Theories differ on the best pitch to bunt against. “Something you can handle” is a solid answer, though hardly sufficient. A fastball over the middle of the plate might be the best answer, but that’s the best pitch to hit overall, not exactly what I mean. Whatever you think the best pitch to bunt at is, though, it probably isn’t this:

Let’s not beat around the bush: that was a terrible bunt attempt. What in the world was he doing there?? That pitch was nearly five feet off the ground — 4.71 per Statcast, to be precise. That’s more than a foot higher than the top of the strike zone. This hardly looks like a still image of someone playing baseball:

How bad was Urías’s decision to offer at that pitch? That’s the highest pitch that anyone has made a bunt attempt on this year, period. You’d have to go back to 2016 to find a higher pitch that someone tried to bunt. Weirdly, the only other attempt to come close this year was when Ildemaro Vargas tried to bunt off of Anderson and ended up looking just as silly:

With that foul bunt, Anderson was in the driver’s seat. Coax one more foul bunt or poorly-advised take, and he could spend the rest of the at-bat pumping high fastballs that Urías could hardly hope to handle. That was a big break for him, because let’s be honest: that pitch shouldn’t have resulted in a strike. Pitchers have thrown 1,805 pitches that high or higher this year. Exactly seven of them have resulted in a strike of any kind. It was 0-1 only due to sheer luck.

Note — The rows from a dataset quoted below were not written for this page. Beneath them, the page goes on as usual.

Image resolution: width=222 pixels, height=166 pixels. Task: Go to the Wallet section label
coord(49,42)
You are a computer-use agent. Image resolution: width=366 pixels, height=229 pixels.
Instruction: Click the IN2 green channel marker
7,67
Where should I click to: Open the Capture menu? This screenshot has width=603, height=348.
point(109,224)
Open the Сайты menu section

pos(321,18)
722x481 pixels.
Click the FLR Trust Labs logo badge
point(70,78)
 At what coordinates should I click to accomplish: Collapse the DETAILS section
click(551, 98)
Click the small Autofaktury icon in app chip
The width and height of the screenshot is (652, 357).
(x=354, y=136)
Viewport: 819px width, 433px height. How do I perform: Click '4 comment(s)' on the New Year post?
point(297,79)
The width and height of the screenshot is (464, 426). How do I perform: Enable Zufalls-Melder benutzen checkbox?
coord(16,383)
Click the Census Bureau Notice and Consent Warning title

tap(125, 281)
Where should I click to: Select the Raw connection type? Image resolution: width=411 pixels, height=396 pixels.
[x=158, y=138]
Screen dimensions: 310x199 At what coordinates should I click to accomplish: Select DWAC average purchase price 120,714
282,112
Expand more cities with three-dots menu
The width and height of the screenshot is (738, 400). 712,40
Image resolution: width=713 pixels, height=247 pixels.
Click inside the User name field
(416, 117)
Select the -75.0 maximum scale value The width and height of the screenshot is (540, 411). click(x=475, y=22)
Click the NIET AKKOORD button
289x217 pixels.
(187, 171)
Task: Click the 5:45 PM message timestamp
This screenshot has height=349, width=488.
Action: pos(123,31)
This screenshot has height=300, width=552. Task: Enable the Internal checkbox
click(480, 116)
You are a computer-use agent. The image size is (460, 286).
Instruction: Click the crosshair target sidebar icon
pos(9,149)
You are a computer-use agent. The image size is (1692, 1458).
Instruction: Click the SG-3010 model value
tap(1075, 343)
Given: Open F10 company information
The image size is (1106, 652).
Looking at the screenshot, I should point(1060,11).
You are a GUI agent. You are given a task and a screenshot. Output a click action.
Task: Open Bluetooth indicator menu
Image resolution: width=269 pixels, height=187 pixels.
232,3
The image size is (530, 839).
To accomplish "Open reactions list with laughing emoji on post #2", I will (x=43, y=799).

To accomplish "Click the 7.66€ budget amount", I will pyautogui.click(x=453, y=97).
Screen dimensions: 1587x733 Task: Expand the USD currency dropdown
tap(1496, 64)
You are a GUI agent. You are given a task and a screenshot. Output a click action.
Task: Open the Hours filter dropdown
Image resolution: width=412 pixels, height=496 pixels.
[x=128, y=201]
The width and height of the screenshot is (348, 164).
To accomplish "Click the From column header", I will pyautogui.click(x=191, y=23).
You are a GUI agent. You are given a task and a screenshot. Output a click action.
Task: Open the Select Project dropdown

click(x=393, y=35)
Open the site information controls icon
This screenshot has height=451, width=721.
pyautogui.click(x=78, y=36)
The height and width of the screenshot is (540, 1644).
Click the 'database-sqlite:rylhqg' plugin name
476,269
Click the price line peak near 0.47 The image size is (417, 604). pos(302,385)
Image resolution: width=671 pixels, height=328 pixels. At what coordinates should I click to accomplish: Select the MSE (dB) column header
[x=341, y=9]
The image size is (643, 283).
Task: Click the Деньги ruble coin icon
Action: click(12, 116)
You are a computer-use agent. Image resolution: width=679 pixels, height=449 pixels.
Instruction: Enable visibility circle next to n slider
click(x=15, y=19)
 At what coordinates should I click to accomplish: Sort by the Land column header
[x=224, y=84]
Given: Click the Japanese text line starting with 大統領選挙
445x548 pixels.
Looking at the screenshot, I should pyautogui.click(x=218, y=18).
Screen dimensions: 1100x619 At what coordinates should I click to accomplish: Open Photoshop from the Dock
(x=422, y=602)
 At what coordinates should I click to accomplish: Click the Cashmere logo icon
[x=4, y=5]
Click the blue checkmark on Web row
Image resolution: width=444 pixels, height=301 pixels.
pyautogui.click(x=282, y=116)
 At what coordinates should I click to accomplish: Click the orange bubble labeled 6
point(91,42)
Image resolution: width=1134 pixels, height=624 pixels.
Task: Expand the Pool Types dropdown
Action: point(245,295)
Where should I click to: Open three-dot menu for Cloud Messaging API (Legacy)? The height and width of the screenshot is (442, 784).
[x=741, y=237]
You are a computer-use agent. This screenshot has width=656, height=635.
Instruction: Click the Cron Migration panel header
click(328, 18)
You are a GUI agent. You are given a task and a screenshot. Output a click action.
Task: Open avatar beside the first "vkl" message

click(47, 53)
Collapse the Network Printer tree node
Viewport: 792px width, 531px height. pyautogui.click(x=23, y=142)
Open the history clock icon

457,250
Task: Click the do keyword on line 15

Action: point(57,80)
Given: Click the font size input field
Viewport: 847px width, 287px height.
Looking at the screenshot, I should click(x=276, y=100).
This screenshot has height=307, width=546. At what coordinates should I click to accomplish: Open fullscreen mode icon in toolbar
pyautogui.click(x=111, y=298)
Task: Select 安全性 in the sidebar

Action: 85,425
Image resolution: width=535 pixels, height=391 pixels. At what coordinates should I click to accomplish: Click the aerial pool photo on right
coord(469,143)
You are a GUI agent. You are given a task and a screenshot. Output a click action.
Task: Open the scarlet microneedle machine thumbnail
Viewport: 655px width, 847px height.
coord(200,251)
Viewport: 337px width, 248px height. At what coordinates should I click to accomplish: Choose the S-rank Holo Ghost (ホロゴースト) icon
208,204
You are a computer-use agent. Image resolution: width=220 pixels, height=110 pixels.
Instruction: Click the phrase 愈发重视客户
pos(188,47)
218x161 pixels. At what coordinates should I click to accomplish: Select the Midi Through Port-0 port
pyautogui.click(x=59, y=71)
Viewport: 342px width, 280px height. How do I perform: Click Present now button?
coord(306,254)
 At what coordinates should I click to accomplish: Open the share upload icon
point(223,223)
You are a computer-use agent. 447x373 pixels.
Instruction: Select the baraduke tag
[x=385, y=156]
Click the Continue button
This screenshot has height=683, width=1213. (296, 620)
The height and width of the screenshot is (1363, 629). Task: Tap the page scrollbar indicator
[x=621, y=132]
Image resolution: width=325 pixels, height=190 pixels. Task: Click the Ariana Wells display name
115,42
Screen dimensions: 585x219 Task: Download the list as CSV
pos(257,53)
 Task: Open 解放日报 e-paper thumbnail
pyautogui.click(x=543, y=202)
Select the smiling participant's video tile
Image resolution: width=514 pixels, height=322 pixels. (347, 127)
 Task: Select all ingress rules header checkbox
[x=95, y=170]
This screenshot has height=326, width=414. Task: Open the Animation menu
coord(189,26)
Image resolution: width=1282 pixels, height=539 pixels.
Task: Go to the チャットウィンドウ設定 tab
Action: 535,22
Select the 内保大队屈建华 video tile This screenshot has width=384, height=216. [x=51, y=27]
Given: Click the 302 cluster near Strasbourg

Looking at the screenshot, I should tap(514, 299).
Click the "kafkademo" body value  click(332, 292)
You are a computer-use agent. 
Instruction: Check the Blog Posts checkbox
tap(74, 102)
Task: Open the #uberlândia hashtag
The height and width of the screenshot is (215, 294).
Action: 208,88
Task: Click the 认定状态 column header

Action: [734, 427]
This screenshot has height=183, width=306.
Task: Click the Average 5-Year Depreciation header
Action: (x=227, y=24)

Anderson didn’t want to test his high fastball command again, so this time he went low. Very low, in fact; he threw a changeup that nearly bounced. Or, would have nearly bounced, if Urías hadn’t been up to the same old tricks:

That one wasn’t much better than the first! I’ll give Urías a little more credit here, because he was fooled by the changeup and managed to hang with it, but that “swing,” if you can call it that, doesn’t give me much confidence in his ability to hold back on a bunt attempt. Bunts are easier to pull back than actual swings, naturally enough; you’re just holding the bat there for the most part, rather than firing off a complex muscle movement to whip the bat at a tremendous rate. Still, he couldn’t help himself.

In relation to the rest of the league, this bunt wasn’t quite as bad as the first. There have already been seven missed or foul bunts on lower pitches this year. That’s not a lot — there have been 720 missed or foul bunts overall, which means this was in the lowest 1%. At least it wasn’t the actual worst, though. That honor falls to this Danny Jansen howler:

On back to back pitches, Urías made two of the worst bunt attempts you’ll see this year. I suppose it’s marginally impressive that he got the bat on both of them, but seriously: just pull it back! The first one, in particular, could easily have turned into a pop out. Anderson threw two pitches that weren’t particularly good. He got two strikes for his troubles. Now he had to finish the deal.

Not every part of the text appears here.